To infer an historian's ignorance from his silence is a short and easy, but a rash, method. Matthew has nothing to say of our Lord's appearances in Jerusalem, except in regard to that of the women in the early morning of Easter Day. But it does not follow that he was ignorant of these appearances. Imperfect knowledge may be the explanation; but the scope and design of his Gospel is much more likely to be so. It is emphatically the Gospel of the King of Israel, and it moves, with the exception of the story of the Passion, wholly within the limits of the Galilean ministry. What more probable than that the same motive which induced Jesus to select the mountain which He had appointed as the scene of this meeting should have induced the Evangelist to pass by all the other manifestations in order to fix upon this one? It was fitting that in Galilee, where He had walked in lowly gentleness, 'kindly with His kind,' He should assume His sovereign authority. It was fitting that in 'Galilee of the Gentiles,' that outlying and despised province, half heathen in the eyes of the narrow-minded Pharisaic Jerusalem, He should proclaim the widening of His kingdom from Israel to all nations.

If we had Matthew's words only, we should suppose that none but the eleven were present on this occasion. But it is obviously the same incident to which Paul refers when he speaks of the appearance to 'five hundred brethren at once.' These were the Galilean disciples who had been faithful in the days of His lowliness, and were thus now assembled to hear His proclamation of exaltation. Apparently the meeting had been arranged beforehand. They came without Him to 'the mountain where Jesus had appointed.' Probably it was the same spot on which the so-called Sermon on the Mount, the first proclamation of the King, had been delivered, and it was naturally chosen to be the scene of a yet more exalted proclamation.
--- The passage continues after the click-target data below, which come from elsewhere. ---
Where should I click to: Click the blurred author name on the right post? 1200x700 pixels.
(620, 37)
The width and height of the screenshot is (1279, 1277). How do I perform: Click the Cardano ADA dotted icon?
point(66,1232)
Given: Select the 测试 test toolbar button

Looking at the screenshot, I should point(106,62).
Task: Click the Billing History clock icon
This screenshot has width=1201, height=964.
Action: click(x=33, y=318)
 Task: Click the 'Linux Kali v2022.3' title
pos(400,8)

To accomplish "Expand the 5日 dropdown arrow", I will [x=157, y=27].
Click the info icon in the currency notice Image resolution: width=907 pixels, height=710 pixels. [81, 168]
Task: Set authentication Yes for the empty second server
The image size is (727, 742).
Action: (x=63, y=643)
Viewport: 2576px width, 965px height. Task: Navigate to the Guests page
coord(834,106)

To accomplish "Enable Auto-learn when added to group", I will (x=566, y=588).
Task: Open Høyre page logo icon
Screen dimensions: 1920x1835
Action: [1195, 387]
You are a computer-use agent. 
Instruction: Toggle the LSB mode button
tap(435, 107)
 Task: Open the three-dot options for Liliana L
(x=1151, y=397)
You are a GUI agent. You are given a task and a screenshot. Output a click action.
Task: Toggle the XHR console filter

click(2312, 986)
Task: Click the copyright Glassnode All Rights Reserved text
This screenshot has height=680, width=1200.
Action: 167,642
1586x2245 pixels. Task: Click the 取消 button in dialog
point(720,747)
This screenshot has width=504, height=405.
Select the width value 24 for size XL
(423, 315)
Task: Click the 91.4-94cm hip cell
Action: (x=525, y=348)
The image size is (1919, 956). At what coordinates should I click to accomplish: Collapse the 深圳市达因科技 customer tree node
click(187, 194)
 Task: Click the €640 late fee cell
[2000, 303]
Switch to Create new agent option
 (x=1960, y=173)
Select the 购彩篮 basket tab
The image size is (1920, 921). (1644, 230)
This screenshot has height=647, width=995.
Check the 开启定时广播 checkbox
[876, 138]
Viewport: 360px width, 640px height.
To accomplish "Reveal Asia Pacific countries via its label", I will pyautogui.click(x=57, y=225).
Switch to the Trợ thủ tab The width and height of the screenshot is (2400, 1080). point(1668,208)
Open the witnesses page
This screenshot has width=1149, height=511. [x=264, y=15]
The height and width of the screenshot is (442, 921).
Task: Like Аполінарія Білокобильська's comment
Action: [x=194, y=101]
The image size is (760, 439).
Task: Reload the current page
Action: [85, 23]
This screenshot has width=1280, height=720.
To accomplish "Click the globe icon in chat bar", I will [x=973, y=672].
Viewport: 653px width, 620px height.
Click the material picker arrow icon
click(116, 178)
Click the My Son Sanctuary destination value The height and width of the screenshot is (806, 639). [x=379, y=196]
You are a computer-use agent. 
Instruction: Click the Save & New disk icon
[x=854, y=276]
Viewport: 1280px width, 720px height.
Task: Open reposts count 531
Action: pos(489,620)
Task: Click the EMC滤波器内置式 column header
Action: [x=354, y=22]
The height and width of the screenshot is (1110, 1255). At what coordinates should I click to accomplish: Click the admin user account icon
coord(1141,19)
A thousand tender memories and associations clustered round the spot. So we have to think of the five hundred gathered in eager expectancy; and we notice how unlike the manner of His coming is to that of the former manifestations. Then, suddenly, He became visibly present where a moment before He had been unseen. But now He gradually approaches, for the doubting and the worshipping took place 'when they saw Him,' and before 'He came to them.' I suppose we may conceive of Him as coming down the hill and drawing near to them, and then, when He stands above them, and yet close to them—else the five hundred could not have seen Him 'at once'—doubts vanish; and they listen with silent awe and love. The words are majestic; all is regal. There is no veiled personality now, as there had been to Mary, and to the two on the road to Emmaus. There is no greeting now, as there had been in the upper chamber; no affording of a demonstration of the reality of His appearance, as there had been to Thomas and to the others. He stands amongst them as the King, and the music of His words, deep as the roll of thunder, and sweet as harpers harping with their harps, makes all comment or paraphrase sound thin and poor. But yet so many great and precious lessons are hived in the words that we must reverently ponder them. The material is so abundant that I can but touch it in the slightest possible fashion. This great utterance of our Lord's falls into three parts: a great claim, a great commission, a great promise.

I. There is a Great Claim.

'All power is given unto Me in heaven and in earth.' No words can more absolutely express unconditional, unlimited authority and sovereignty. Mark the variety of the gift—'all power'; every kind of force, every kind of dominion is in His hands. Mark the sphere of sovereignty—'in heaven and in earth.' Now, brethren, if we know anything about Jesus Christ, we know that He made this claim. There is no reason, except the unwillingness of some people to admit that claim, for casting any sort of doubt upon these words, or making any distinction in authority between them and the rest of the words of graciousness which the whole world has taken to its heart. But if He said this, what becomes of His right to the veneration of mankind, as the Perfect Example of the self-sacrificing, self-oblivious religious life? It is a mystery that I cannot solve, how any man can keep his reverence for Jesus, and refuse to believe that beneath these tremendous words there lies a solemn and solid reality.